▶ **JOB**
Report each line of the material below that contains the string "will", copying those lines in full.
===== EXTRACTED ENTRIES =====
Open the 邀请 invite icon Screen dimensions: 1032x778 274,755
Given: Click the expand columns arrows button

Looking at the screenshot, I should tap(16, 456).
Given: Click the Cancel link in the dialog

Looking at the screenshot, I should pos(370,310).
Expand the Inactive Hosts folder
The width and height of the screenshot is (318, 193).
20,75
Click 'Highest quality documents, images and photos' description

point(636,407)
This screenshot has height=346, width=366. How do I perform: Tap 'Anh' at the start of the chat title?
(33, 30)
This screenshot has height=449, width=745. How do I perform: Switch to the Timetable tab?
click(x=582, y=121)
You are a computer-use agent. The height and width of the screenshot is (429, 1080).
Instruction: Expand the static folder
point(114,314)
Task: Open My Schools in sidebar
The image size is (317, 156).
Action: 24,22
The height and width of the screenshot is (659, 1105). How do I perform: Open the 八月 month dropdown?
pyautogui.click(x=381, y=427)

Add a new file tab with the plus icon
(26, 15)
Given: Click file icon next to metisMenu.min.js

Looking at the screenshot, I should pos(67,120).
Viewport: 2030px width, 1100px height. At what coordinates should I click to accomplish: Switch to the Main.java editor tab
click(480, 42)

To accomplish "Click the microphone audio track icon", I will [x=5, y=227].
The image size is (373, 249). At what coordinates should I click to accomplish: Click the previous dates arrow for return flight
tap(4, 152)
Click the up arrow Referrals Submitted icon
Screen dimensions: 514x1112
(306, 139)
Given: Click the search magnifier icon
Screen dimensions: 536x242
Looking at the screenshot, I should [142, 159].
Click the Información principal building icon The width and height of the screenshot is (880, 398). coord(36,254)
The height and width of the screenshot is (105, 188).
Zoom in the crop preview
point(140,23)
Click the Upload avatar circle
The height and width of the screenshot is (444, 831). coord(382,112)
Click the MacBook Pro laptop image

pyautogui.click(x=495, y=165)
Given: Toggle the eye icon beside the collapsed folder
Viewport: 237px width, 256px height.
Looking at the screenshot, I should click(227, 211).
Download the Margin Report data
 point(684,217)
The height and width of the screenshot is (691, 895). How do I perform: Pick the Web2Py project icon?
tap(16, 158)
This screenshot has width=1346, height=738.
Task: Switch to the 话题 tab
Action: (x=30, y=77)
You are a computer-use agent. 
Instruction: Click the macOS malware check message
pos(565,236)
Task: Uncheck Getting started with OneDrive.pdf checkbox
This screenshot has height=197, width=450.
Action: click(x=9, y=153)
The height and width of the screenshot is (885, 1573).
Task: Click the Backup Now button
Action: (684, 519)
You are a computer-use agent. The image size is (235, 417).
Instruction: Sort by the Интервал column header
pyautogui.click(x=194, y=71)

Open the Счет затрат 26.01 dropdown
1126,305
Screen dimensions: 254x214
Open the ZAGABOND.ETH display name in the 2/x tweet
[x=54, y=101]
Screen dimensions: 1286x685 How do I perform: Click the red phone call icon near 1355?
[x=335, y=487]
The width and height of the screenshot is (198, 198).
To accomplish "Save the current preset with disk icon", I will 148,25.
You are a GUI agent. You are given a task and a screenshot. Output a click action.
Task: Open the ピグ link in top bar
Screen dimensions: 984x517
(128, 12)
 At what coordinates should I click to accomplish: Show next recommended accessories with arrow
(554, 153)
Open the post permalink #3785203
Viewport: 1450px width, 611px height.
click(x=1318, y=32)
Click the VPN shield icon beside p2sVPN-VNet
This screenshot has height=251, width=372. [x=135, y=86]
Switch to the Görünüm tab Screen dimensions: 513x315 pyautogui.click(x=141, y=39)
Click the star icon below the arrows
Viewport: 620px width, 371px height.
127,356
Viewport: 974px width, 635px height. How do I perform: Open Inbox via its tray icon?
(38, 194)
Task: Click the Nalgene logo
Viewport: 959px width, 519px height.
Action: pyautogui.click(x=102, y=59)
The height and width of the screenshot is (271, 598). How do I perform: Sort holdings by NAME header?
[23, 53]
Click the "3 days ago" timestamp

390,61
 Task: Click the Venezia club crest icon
=====
▶ **RIGHT ANSWER**
To accomplish "Click the microphone audio track icon", I will [x=5, y=227].
To accomplish "Save the current preset with disk icon", I will 148,25.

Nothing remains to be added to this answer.